With the pictures omitted, print exactly the lines below, from the one containing "At what coordinates should I click to accomplish: Expand" through the one containing "Screen dimensions: 1144x563", and nothing else.

^^^^^^^^

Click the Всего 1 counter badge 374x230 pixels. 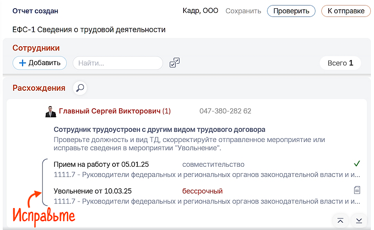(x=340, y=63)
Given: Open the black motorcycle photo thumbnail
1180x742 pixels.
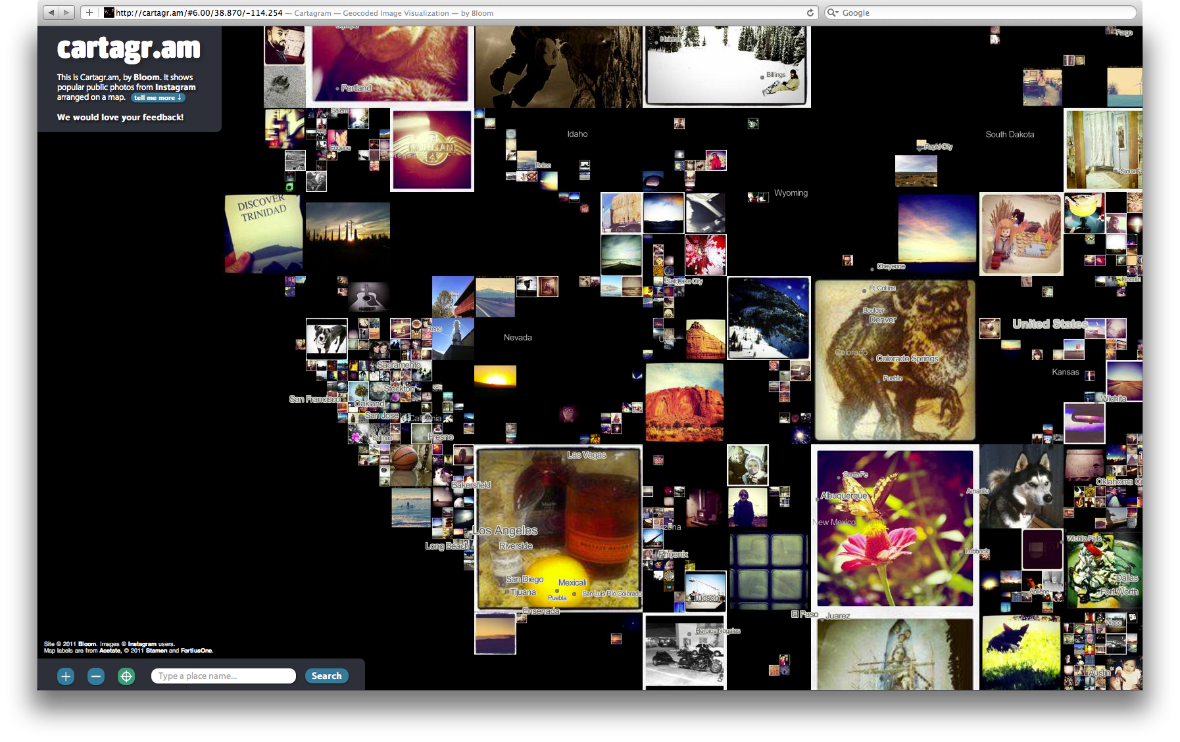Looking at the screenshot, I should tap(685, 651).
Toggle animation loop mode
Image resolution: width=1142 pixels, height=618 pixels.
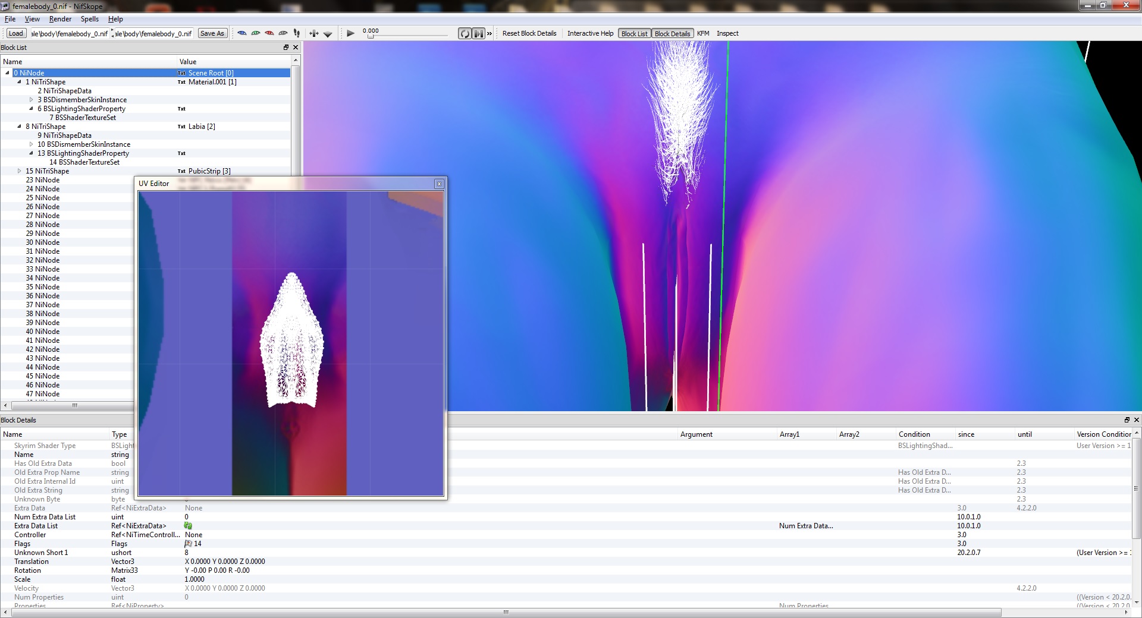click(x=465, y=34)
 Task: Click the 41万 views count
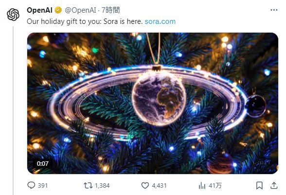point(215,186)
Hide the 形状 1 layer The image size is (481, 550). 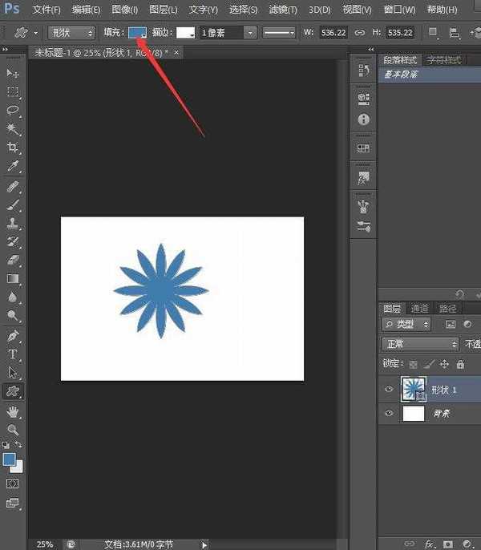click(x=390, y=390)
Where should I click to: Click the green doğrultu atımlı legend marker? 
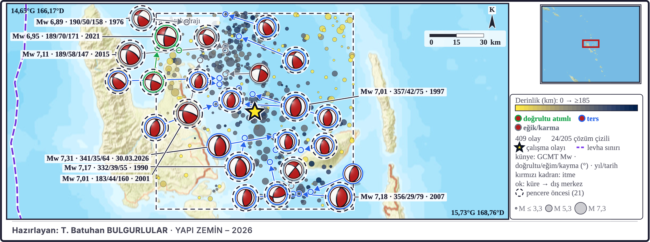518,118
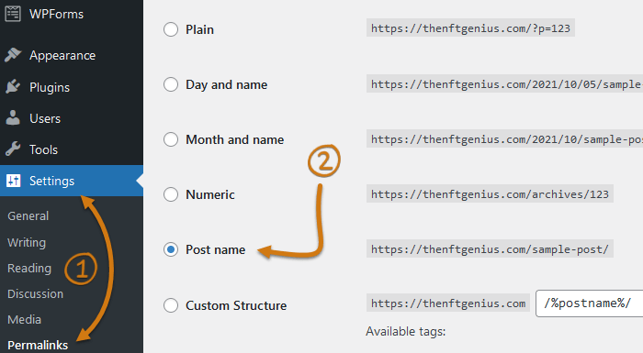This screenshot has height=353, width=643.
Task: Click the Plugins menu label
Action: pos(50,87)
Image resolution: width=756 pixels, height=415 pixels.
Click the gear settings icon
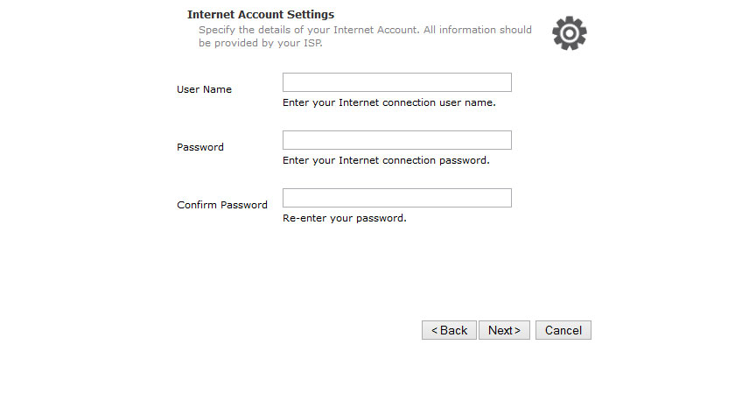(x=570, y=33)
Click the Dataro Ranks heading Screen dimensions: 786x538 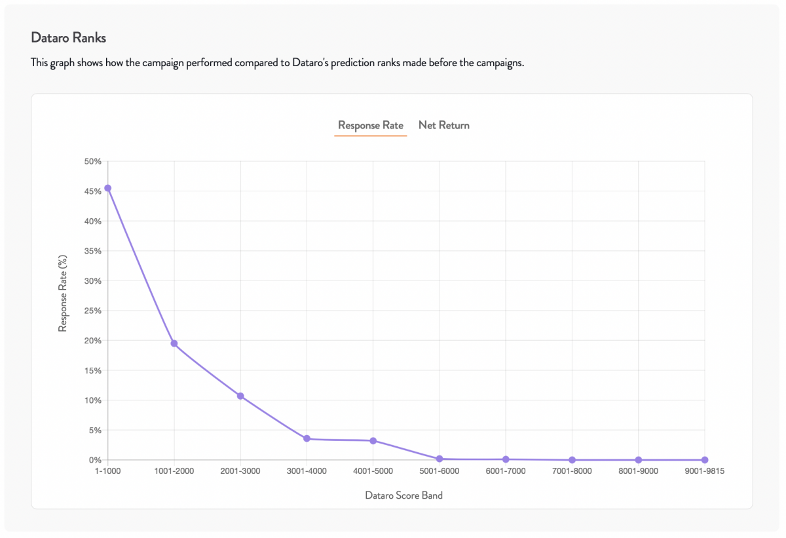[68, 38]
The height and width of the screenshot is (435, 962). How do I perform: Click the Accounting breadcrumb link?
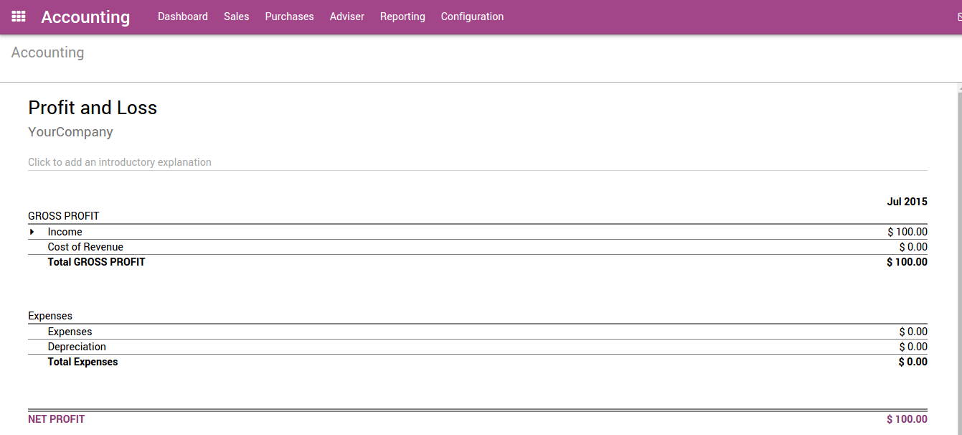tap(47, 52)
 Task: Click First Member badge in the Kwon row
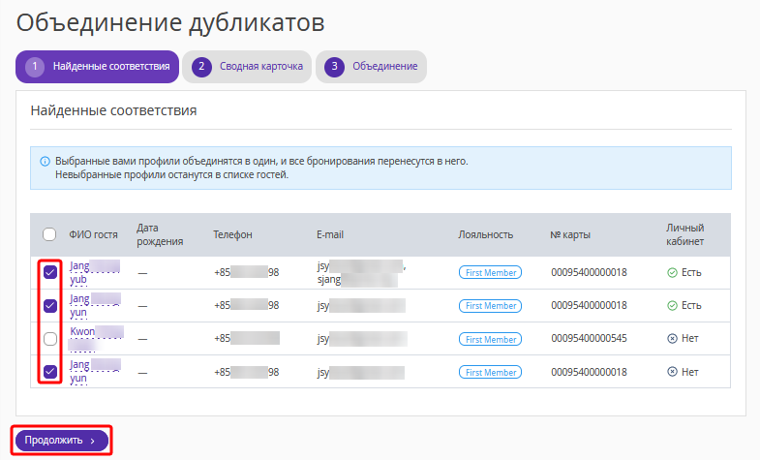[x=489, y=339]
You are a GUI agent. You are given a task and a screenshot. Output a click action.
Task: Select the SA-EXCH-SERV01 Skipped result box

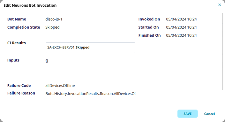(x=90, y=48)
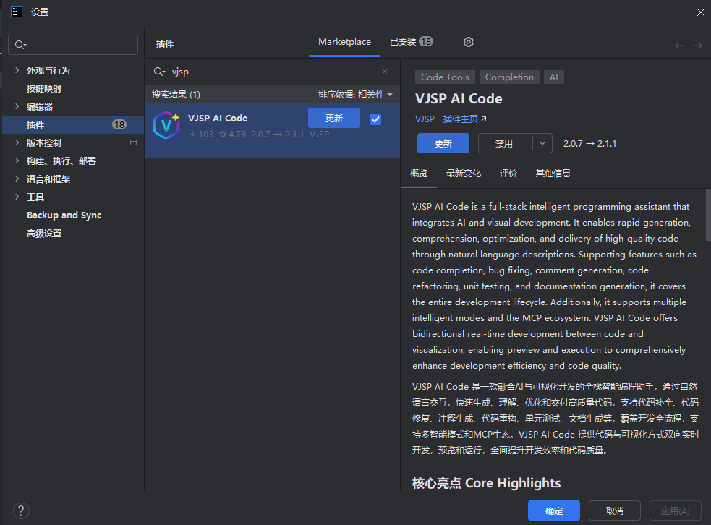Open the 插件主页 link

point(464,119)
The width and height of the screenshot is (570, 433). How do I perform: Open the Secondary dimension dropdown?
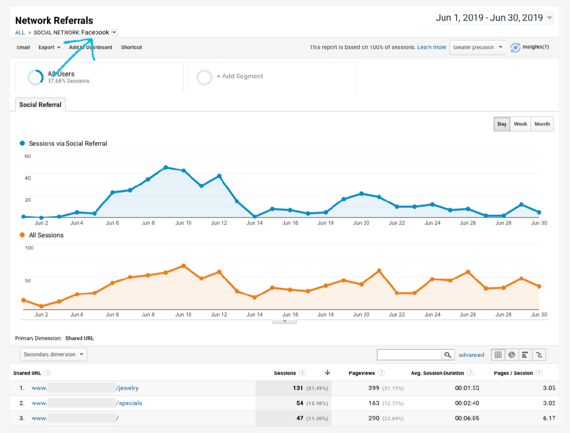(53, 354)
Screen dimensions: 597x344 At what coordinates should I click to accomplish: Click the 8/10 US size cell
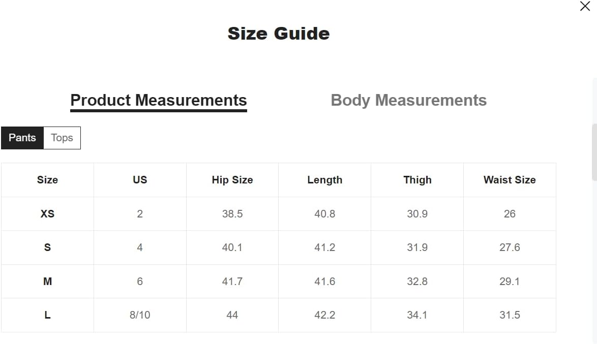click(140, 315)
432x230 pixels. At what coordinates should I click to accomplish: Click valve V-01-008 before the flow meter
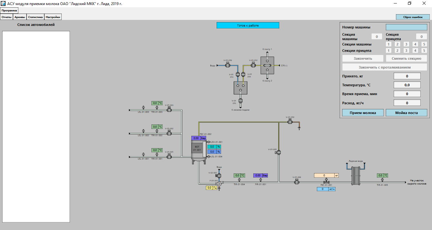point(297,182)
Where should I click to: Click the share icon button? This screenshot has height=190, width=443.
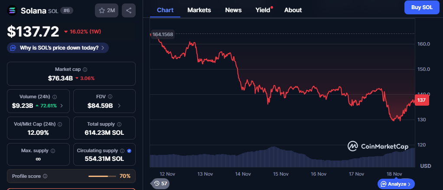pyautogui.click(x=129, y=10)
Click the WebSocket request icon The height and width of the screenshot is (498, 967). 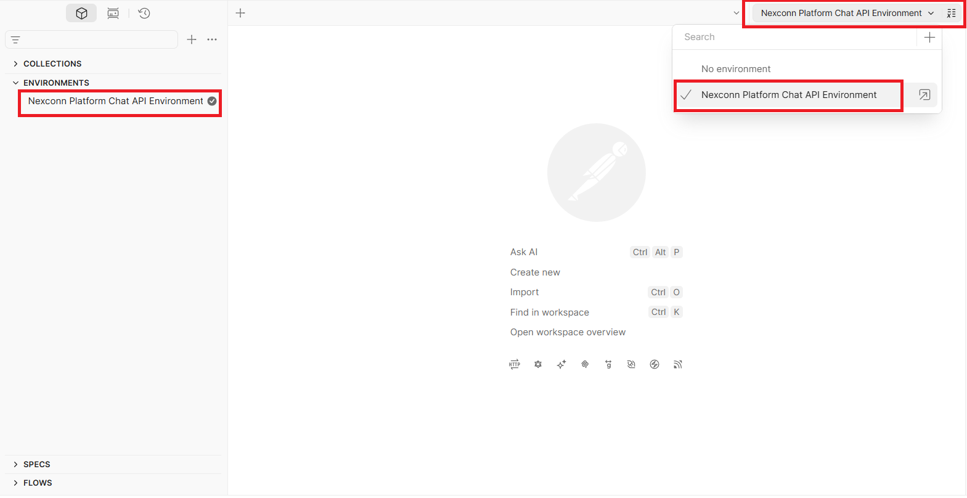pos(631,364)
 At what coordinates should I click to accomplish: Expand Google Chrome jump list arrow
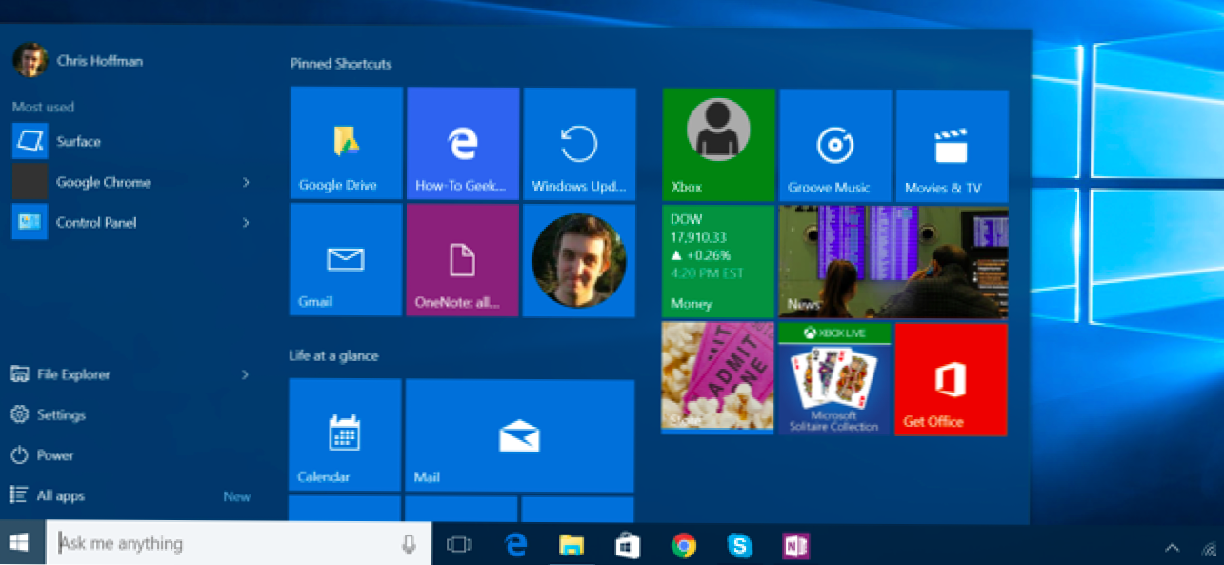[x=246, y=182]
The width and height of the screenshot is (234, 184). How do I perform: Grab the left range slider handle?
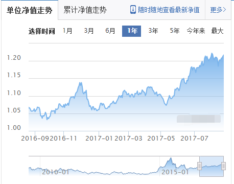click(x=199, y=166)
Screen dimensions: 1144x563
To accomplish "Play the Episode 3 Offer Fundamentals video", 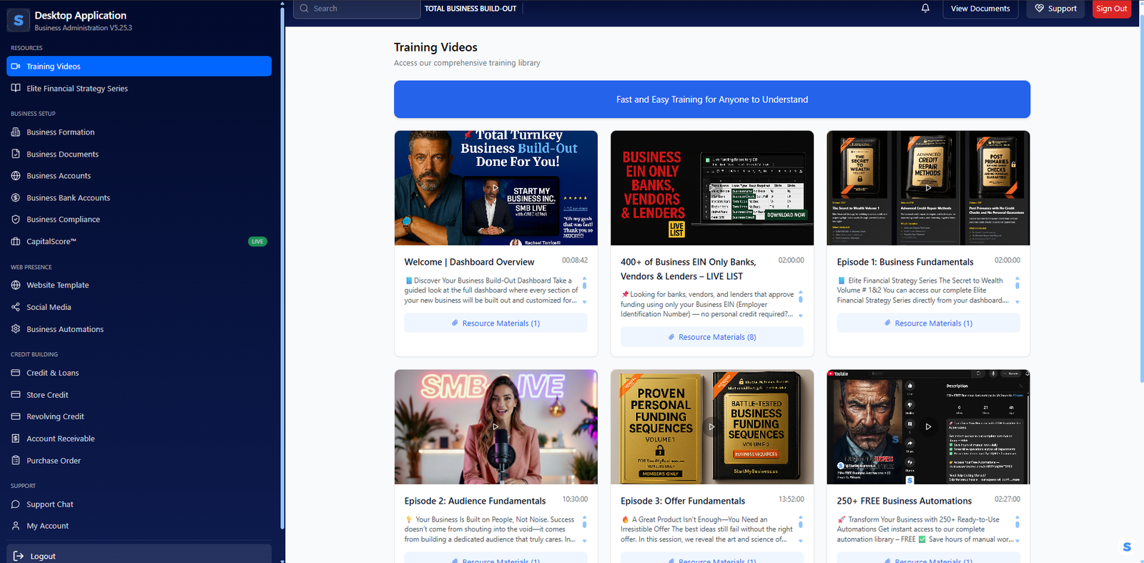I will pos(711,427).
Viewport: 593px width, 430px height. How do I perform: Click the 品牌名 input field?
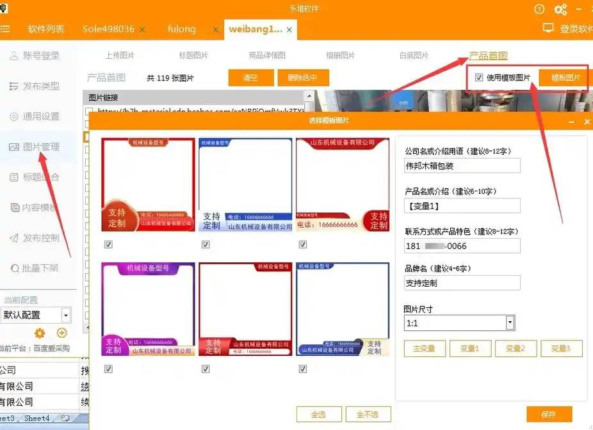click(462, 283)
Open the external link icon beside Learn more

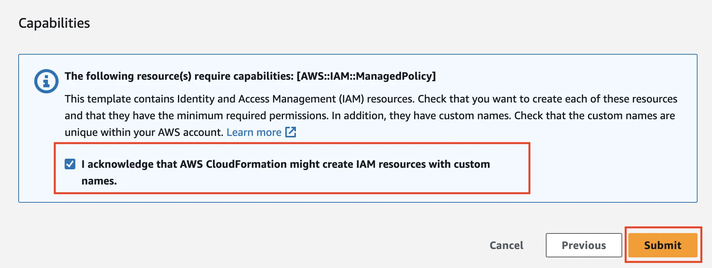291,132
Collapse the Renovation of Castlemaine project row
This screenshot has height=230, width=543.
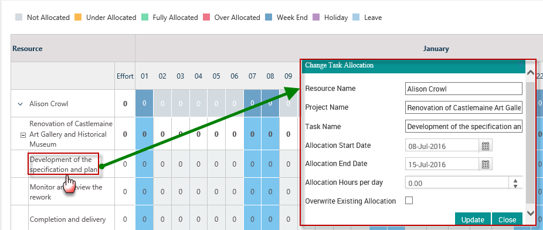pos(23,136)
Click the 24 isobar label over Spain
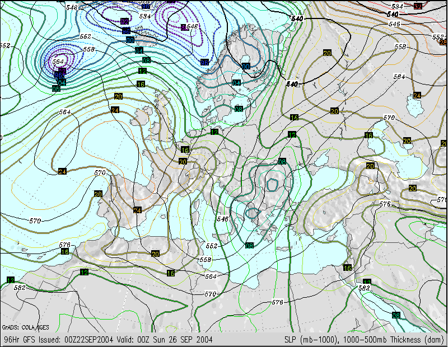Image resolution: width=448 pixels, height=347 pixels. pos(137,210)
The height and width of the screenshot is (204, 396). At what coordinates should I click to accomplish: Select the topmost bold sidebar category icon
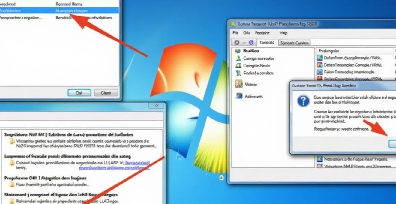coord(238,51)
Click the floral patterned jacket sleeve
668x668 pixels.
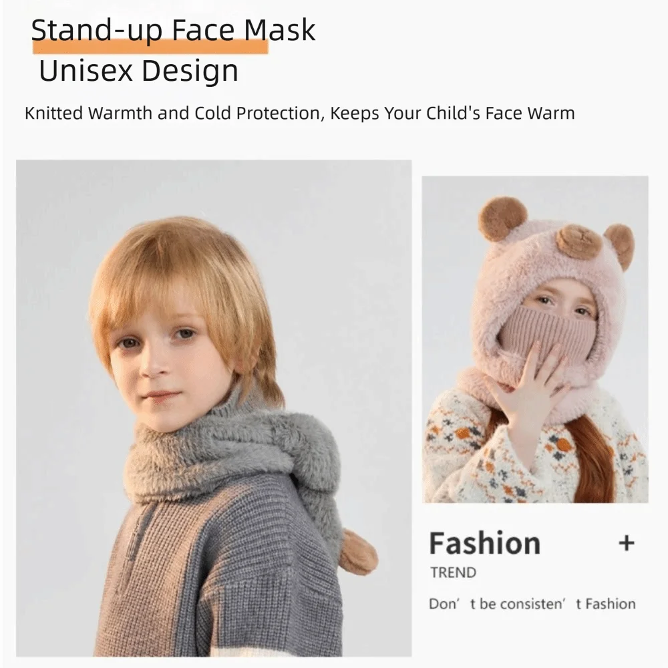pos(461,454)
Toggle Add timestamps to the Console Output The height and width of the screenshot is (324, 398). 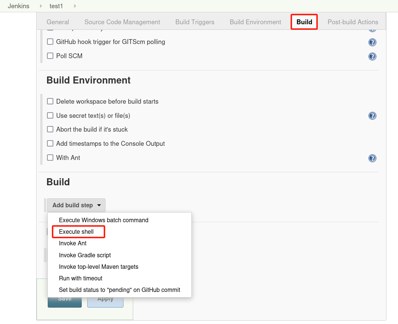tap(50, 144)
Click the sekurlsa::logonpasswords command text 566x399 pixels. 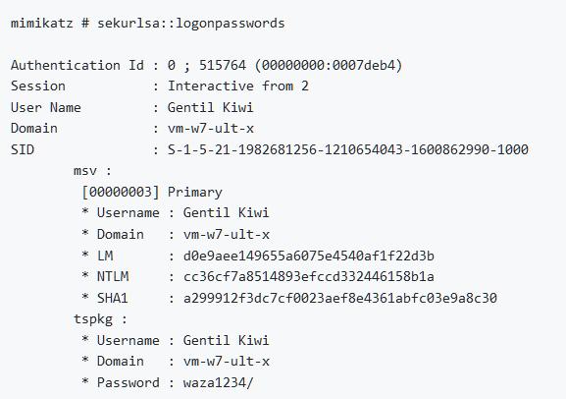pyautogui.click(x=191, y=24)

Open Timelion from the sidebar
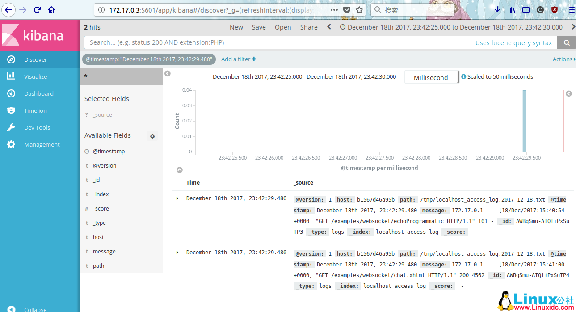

^^^^^^^^

**OUTPUT OF THE TASK:**
 At what coordinates should I click to accomplish: Expand Google Chrome jump list arrow
[x=246, y=182]
The width and height of the screenshot is (234, 184). How do I perform: Grab the left range slider handle?
click(x=199, y=166)
Screen dimensions: 1144x563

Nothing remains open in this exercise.